» The exercise: Rewrite the items between the line holding "Image resolution: width=640" and the line holding "tap(962, 326)", inclusive, as a JSON list of strings, one string per line, leaving out blank lines.

» Supplied material:

++++++++

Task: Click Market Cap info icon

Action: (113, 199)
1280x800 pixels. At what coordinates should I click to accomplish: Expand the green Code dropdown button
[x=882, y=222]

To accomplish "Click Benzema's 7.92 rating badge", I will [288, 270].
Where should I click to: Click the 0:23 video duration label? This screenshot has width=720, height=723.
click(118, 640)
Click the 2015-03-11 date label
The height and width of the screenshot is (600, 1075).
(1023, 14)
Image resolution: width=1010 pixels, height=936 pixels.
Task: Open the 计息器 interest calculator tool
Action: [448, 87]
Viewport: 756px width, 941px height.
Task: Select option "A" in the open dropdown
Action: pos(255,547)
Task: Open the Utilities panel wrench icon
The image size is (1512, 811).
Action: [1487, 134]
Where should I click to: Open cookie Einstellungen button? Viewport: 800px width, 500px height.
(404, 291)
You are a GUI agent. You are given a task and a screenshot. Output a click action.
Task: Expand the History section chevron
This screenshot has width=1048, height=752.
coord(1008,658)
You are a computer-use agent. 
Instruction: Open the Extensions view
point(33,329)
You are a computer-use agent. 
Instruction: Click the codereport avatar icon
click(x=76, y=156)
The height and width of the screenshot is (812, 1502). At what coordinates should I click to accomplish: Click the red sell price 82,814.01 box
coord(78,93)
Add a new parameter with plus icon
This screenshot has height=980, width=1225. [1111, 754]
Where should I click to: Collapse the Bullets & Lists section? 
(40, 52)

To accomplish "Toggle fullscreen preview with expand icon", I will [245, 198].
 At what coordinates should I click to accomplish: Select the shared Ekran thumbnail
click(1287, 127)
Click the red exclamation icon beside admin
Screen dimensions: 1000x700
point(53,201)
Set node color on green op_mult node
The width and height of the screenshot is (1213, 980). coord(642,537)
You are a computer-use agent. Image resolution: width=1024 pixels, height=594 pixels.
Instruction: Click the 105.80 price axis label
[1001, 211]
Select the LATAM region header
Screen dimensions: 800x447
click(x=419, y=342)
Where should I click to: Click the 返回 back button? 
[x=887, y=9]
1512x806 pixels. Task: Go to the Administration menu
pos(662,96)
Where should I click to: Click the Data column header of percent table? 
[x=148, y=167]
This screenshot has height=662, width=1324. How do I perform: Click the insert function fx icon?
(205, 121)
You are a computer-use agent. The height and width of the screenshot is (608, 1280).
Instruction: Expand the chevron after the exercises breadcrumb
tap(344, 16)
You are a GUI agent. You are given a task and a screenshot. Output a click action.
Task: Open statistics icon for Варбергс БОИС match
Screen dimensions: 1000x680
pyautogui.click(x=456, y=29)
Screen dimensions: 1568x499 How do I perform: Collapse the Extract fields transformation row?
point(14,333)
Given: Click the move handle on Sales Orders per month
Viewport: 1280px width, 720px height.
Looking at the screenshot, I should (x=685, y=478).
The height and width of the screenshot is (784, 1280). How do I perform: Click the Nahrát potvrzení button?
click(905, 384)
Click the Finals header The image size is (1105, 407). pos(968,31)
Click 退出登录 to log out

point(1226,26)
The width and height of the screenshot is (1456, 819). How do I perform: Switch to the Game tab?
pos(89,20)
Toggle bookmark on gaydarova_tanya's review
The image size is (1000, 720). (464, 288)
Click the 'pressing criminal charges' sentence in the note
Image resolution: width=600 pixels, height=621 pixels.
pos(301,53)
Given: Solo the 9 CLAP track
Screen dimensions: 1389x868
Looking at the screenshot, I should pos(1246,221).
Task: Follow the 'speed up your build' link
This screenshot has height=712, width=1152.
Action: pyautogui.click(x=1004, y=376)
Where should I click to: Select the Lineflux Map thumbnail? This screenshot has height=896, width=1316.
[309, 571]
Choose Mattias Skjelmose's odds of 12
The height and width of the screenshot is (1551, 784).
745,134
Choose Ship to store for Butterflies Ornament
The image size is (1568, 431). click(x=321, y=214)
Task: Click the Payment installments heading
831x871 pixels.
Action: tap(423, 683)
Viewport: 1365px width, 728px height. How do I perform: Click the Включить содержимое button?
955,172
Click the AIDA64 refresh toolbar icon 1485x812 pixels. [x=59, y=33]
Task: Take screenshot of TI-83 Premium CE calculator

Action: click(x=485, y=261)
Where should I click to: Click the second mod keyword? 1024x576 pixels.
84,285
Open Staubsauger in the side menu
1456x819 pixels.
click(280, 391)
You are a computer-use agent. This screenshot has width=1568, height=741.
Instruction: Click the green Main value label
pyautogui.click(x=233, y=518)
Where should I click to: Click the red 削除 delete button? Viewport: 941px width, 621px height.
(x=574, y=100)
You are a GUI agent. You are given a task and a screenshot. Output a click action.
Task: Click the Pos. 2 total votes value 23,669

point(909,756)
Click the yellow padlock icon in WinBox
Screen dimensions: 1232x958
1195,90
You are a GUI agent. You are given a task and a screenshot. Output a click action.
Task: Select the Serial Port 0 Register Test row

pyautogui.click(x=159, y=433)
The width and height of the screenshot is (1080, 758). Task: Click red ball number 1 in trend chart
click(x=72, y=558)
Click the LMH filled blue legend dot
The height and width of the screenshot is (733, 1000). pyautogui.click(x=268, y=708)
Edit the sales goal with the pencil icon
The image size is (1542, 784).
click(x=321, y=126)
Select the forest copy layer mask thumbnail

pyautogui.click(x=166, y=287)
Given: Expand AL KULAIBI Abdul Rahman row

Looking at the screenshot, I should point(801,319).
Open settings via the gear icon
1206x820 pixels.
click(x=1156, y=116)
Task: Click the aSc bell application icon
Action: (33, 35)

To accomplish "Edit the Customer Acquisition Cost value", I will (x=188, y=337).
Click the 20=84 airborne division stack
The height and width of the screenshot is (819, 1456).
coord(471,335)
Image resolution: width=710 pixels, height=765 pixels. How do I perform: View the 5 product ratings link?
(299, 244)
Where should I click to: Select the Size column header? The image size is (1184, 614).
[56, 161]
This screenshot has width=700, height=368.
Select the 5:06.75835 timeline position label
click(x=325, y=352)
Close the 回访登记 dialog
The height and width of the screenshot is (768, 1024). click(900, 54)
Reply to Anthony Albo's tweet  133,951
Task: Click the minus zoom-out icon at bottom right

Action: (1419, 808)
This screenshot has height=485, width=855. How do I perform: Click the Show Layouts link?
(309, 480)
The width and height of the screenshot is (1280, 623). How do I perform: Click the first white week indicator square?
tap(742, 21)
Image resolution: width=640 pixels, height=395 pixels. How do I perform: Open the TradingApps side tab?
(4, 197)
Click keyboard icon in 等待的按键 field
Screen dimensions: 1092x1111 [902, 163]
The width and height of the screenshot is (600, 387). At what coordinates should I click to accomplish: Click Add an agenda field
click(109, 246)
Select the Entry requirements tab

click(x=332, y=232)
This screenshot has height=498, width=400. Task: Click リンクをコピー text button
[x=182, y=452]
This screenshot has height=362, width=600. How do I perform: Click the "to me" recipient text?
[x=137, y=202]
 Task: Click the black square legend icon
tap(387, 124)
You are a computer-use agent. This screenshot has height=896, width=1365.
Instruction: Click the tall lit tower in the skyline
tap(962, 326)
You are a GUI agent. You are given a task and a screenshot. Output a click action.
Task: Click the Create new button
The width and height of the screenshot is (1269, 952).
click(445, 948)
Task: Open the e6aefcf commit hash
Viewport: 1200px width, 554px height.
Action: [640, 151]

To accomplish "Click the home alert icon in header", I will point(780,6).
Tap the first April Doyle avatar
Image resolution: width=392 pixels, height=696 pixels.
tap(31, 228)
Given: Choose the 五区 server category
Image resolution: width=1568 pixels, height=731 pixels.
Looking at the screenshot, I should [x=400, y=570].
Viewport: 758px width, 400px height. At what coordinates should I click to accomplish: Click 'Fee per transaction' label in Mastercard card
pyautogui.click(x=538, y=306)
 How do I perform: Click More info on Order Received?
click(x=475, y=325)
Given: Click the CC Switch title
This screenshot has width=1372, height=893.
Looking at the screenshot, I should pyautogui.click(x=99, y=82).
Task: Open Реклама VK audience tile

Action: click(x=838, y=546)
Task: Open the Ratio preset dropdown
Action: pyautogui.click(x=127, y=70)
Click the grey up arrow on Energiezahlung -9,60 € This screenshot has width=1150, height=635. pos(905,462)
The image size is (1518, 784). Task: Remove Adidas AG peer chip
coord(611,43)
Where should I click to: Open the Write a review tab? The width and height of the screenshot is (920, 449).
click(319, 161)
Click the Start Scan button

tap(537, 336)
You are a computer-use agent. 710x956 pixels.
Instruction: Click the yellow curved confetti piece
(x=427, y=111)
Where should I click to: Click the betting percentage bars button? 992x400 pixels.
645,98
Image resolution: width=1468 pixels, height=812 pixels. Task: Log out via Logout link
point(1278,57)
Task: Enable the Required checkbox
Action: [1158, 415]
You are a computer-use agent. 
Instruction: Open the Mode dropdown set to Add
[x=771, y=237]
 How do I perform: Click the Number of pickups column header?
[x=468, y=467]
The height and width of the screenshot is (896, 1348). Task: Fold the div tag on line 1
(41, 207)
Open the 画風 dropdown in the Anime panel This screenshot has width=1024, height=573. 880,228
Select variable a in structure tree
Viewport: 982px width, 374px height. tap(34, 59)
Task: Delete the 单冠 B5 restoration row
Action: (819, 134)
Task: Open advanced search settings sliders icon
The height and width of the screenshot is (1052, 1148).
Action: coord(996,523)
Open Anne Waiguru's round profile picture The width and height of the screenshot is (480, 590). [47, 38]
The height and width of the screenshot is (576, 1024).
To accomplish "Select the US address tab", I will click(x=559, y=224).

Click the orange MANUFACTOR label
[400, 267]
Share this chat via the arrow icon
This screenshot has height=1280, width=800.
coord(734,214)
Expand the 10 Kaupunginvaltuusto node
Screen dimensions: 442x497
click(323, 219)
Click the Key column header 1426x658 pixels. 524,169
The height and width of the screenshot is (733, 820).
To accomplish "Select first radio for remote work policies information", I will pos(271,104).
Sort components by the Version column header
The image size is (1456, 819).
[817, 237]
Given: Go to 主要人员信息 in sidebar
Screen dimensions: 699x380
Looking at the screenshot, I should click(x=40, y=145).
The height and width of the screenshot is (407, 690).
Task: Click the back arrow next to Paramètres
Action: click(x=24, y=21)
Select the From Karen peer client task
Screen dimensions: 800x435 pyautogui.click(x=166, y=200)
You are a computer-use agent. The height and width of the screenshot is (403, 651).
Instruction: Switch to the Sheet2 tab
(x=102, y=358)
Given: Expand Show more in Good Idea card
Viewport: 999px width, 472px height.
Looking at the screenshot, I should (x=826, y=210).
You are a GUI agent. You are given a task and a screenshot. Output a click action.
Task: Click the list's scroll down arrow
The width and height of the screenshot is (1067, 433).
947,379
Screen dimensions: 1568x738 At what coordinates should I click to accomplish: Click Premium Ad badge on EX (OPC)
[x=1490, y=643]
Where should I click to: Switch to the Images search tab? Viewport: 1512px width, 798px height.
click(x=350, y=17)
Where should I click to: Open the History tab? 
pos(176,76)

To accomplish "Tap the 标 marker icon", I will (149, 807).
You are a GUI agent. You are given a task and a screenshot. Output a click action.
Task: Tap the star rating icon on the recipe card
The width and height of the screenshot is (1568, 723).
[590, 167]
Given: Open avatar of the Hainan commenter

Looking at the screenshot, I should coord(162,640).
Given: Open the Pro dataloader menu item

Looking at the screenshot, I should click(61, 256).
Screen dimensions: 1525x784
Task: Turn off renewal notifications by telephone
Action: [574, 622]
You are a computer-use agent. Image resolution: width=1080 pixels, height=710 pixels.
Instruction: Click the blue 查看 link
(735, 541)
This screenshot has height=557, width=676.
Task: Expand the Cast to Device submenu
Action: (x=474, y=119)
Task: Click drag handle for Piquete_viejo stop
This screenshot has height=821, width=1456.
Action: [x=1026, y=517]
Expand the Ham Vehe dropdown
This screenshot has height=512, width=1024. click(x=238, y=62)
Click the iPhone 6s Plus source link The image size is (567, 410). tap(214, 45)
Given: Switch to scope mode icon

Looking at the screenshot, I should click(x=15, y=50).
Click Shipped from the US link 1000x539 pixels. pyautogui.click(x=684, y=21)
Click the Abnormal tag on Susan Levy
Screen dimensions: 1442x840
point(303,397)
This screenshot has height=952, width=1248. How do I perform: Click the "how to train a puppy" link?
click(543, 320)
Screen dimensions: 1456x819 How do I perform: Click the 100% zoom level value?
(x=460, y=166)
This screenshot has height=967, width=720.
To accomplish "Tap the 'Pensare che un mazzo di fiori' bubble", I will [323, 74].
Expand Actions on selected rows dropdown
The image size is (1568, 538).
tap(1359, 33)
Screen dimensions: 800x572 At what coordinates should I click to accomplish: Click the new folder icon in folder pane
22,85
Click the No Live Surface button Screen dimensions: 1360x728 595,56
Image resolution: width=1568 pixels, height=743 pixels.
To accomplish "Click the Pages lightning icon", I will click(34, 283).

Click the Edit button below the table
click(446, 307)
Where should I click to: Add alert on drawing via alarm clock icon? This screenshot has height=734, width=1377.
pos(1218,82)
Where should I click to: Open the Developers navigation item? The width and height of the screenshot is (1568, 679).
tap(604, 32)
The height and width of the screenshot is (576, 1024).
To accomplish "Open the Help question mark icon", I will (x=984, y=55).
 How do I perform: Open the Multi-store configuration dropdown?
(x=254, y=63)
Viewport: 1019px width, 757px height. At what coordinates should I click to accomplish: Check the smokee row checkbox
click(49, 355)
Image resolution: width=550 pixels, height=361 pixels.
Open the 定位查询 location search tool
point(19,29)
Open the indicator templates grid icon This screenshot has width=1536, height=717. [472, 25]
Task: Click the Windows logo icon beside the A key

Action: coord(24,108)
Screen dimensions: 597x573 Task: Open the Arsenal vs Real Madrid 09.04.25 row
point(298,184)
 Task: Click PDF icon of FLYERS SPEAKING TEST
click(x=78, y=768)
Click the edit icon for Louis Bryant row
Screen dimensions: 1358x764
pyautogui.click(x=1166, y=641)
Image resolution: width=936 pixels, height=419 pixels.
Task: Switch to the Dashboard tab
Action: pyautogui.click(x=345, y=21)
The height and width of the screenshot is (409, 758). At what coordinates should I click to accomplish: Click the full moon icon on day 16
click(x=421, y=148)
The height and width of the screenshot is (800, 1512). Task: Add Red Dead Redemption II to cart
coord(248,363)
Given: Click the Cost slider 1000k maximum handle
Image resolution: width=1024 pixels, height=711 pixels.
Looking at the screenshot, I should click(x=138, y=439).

++++++++

» Task response:
[
  "Image resolution: width=640 pixels, height=395 pixels. How do I perform: Open the TradingApps side tab?",
  "(4, 197)",
  "Click keyboard icon in 等待的按键 field",
  "Screen dimensions: 1092x1111 [902, 163]",
  "The width and height of the screenshot is (600, 387). At what coordinates should I click to accomplish: Click Add an agenda field",
  "click(109, 246)",
  "Select the Entry requirements tab",
  "click(x=332, y=232)",
  "This screenshot has height=498, width=400. Task: Click リンクをコピー text button",
  "[x=182, y=452]",
  "This screenshot has height=362, width=600. How do I perform: Click the \"to me\" recipient text?",
  "[x=137, y=202]",
  " Task: Click the black square legend icon",
  "tap(387, 124)",
  "You are a computer-use agent. This screenshot has height=896, width=1365.",
  "Instruction: Click the tall lit tower in the skyline",
  "tap(962, 326)"
]